Billet radio pour la Première (RTBF), 25 janvier 2011 – Ecoutez le podcast
Comment ne pas vous parler des 35.000 personnes qui, dimanche, ont battu le pavé bruxellois malgré un crachin frisquet pour clamer leur « honte » de ne pas avoir de gouvernement ? Certes, diront les mauvaises langues, ça fait toujours dix fois moins de manifestants que de visiteurs du salon de l’auto. Pourtant, même à défaut de savoir ce que cette manifestation était exactement, on ne peut pas dire que ce n’était rien. On en retiendra que, pour rassembler des gens très différents manifester ensemble, il est utile de ne pas trop préciser l’objet du rassemblement.
On retiendra aussi que le succès est dû à la reprise, comme slogan, d’un sentiment d’exaspération partagé mais qui a parfois des relents naïfs ; à entendre les manifestants, les partis au turbin depuis sept mois se lèveraient tous les matins avec comme ambition de battre le record du monde de pays sans gouvernement détenu par l’Irak, et il serait temps, donc, quand même, qu’ils songent à travailler un peu… On peut comprendre que cela crispe les négociateurs francophones, qui rappellent opportunément qu’on pourrait avoir un gouvernement demain si on acceptait toutes les revendications flamandes – je dis bien flamandes, puisque comme vous le savez les francophones n’en ont pratiquement aucune, si ce n’est de ne pas dépecer le niveau fédéral trop vite, et de taper un peu moins fort s’il vous plaît. C’est à peine si l’un d’eux a osé rappeler, ce week-end, que si ça ne tenait qu’à eux on aurait un gouvernement demain, on s’occuperait de matières sociales, économiques, d’environnement et que c’est seulement parce qu’il semblerait qu’on ne puisse plus dormir en Flandre sans une réforme de l’État que l’on s’amuse depuis sept moins à jouer à colin-maillard avec la NVA.
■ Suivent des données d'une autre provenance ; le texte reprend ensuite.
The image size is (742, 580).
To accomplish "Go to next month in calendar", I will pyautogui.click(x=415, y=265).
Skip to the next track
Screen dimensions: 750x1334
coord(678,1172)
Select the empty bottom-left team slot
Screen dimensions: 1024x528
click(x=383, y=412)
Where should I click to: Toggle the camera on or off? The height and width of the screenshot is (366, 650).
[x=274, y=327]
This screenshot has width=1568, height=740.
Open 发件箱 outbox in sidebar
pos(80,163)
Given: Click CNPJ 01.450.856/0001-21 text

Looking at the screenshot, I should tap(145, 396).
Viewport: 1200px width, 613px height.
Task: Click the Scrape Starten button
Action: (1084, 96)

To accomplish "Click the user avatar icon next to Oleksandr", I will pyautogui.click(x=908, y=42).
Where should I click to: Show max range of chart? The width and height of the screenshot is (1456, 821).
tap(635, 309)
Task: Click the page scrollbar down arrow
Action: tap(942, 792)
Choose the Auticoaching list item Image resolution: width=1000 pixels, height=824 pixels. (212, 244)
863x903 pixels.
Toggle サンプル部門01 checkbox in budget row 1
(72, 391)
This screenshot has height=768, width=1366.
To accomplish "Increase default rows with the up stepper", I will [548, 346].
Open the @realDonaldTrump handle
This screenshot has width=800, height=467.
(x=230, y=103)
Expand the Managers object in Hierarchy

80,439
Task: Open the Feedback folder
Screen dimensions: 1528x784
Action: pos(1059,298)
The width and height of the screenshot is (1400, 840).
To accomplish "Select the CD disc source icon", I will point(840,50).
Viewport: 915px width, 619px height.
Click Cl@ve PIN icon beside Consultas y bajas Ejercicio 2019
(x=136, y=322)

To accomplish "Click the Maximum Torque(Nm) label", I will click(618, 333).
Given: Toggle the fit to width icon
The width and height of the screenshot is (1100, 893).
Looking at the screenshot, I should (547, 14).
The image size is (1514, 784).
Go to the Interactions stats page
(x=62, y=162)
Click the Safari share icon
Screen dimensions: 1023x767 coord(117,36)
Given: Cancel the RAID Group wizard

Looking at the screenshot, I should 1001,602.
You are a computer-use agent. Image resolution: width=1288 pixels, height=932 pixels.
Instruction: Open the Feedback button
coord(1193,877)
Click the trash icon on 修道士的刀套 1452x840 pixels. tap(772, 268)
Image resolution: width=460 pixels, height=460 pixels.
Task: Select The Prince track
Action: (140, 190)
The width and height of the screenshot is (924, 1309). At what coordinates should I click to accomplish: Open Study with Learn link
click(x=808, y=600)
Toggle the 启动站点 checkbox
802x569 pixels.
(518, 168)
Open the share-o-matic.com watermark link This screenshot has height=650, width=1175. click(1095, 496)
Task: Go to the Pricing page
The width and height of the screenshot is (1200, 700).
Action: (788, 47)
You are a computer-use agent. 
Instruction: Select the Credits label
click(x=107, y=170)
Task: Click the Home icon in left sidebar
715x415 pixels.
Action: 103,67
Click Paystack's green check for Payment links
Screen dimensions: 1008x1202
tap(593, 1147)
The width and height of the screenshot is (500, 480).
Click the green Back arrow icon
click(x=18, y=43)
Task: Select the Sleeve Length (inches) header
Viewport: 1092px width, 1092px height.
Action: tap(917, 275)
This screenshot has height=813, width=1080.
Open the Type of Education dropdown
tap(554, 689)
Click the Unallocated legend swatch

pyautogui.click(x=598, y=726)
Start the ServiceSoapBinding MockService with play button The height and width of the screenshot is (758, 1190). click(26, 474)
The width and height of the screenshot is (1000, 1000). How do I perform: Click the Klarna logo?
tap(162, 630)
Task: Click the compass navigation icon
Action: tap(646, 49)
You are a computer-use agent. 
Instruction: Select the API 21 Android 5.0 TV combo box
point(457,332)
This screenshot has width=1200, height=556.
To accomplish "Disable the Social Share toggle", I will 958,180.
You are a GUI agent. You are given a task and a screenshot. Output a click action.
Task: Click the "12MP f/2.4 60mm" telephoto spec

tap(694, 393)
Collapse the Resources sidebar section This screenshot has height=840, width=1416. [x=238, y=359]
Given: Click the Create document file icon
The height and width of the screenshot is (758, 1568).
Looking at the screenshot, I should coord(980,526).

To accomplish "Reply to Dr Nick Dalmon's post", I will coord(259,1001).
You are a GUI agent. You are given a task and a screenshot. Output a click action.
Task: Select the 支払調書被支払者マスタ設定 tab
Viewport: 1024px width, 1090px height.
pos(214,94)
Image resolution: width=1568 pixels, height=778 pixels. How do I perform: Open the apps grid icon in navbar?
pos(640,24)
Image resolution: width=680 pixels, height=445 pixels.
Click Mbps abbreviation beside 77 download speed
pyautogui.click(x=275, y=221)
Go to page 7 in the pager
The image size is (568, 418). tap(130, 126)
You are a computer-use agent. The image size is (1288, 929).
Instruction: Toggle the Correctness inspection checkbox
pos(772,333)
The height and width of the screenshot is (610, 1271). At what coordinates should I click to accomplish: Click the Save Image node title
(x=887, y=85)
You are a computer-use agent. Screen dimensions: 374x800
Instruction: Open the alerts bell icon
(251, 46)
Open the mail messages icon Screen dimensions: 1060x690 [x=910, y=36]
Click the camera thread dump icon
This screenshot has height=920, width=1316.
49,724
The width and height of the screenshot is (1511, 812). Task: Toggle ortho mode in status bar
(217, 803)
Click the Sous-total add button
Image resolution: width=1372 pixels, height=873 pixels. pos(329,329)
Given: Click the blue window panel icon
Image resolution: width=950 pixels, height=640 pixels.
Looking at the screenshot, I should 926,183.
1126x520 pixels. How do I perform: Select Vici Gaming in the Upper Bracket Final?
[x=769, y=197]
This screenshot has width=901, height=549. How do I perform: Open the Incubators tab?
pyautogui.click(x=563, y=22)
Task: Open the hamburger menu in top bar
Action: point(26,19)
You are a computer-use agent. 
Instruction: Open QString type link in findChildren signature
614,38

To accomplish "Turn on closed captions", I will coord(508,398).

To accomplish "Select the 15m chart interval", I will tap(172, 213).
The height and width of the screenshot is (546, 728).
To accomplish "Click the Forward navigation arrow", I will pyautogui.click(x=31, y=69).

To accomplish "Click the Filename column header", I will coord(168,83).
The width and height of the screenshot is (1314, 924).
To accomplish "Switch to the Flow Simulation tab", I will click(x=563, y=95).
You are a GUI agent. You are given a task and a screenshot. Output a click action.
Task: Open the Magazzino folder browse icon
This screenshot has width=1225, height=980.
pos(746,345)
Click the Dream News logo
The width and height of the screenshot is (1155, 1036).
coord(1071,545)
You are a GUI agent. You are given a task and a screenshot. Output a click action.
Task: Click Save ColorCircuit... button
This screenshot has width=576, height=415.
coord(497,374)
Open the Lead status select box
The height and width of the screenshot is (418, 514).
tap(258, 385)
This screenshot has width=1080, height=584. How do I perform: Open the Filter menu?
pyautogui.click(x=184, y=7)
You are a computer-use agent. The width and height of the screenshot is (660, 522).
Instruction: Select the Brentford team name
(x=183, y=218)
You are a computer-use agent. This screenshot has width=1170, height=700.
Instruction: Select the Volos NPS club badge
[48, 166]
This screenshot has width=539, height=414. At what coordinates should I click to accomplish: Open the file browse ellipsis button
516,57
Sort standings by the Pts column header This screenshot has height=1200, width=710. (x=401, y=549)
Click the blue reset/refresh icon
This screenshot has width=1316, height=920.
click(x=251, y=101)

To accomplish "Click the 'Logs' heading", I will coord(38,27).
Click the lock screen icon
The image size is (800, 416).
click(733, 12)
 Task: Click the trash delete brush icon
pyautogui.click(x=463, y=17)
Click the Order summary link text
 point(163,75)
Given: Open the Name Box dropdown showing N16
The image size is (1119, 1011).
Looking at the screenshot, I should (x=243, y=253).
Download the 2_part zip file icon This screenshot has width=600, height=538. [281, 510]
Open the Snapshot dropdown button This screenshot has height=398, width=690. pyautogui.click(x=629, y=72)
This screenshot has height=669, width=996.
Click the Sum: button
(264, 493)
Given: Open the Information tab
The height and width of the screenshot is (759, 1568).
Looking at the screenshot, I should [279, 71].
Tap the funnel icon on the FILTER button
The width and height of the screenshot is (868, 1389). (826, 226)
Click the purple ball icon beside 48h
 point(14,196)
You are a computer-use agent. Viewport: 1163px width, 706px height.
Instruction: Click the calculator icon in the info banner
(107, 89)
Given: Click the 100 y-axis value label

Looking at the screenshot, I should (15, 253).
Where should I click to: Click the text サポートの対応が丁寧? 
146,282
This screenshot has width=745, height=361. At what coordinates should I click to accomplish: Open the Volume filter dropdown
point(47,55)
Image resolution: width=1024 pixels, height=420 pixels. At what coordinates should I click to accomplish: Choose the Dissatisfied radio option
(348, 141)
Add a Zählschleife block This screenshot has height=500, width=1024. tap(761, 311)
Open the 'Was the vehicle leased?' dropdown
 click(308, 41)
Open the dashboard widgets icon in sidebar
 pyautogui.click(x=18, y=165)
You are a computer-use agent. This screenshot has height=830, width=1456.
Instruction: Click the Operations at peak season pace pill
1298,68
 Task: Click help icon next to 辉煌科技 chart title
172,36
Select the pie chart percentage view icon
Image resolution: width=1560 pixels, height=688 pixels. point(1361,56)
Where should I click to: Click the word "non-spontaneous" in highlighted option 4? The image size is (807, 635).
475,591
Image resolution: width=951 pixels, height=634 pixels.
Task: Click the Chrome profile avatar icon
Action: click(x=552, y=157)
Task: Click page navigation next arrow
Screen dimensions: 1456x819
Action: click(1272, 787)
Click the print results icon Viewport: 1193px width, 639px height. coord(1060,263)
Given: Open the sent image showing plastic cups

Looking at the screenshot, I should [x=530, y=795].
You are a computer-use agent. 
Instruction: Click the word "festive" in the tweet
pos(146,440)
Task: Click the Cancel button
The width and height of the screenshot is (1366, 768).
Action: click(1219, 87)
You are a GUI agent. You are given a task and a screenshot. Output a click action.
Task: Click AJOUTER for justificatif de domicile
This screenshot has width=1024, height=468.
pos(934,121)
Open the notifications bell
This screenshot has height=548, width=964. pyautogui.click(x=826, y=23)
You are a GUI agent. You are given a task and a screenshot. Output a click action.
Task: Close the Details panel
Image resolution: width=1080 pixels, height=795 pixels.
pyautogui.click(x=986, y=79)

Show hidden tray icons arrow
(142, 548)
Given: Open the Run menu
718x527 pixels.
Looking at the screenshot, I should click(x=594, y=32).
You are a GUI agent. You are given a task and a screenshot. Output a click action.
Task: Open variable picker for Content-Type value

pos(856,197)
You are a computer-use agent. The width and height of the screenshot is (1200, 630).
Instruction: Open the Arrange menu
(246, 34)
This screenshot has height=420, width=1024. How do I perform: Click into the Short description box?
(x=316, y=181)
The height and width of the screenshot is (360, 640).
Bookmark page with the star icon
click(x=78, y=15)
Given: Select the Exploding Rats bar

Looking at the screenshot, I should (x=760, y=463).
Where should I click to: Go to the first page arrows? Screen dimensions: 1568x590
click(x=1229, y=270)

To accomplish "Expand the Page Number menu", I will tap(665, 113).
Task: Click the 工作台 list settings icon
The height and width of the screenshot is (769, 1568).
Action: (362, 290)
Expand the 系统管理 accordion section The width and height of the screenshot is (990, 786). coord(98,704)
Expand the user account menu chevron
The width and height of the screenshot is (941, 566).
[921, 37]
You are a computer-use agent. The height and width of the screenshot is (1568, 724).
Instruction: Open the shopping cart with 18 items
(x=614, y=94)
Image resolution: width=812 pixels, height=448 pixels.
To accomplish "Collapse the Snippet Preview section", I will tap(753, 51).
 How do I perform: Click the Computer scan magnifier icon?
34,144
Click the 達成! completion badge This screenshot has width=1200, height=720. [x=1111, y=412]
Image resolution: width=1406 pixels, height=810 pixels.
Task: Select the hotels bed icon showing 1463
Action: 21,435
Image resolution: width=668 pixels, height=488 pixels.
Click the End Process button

Ce qui est intéressant, et c’est l’une des grandes différences avec la manifestation de 2007 organisée par une fonctionnaire liégeoise anonyme, c’est le nombre non négligeable de Flamands présents – quatre des cinq jeunes organisateurs, d’ailleurs, étaient néerlandophones… En fait, la consigne de ne pas apporter de drapeaux belges, a posteriori, semble avoir surtout servi à faire manifester des Flamands contre le blocage actuel sans qu’ils risquent de passer pour d’affreux belgicains nostalgiques. Ce qui n’a pas empêché, pourtant, de voir la foule se colorer largement en noir-jaune-rouge. Les organisateurs peuvent nous dire ce qu’ils veulent sur l’absence de message dans l’appel à manifester ; à l’arrivée ceux qui sont venus ont bel et bien manifesté pour l’unité de leur pays, et contre le fait que bloquer un gouvernement pour des raisons nationalistes puisse être légitime. On ne risque pas de trop se tromper en affirmant que ni le Voorpost ni le Taal Aktie Komitee ne comptait beaucoup de marcheurs ce jour-là.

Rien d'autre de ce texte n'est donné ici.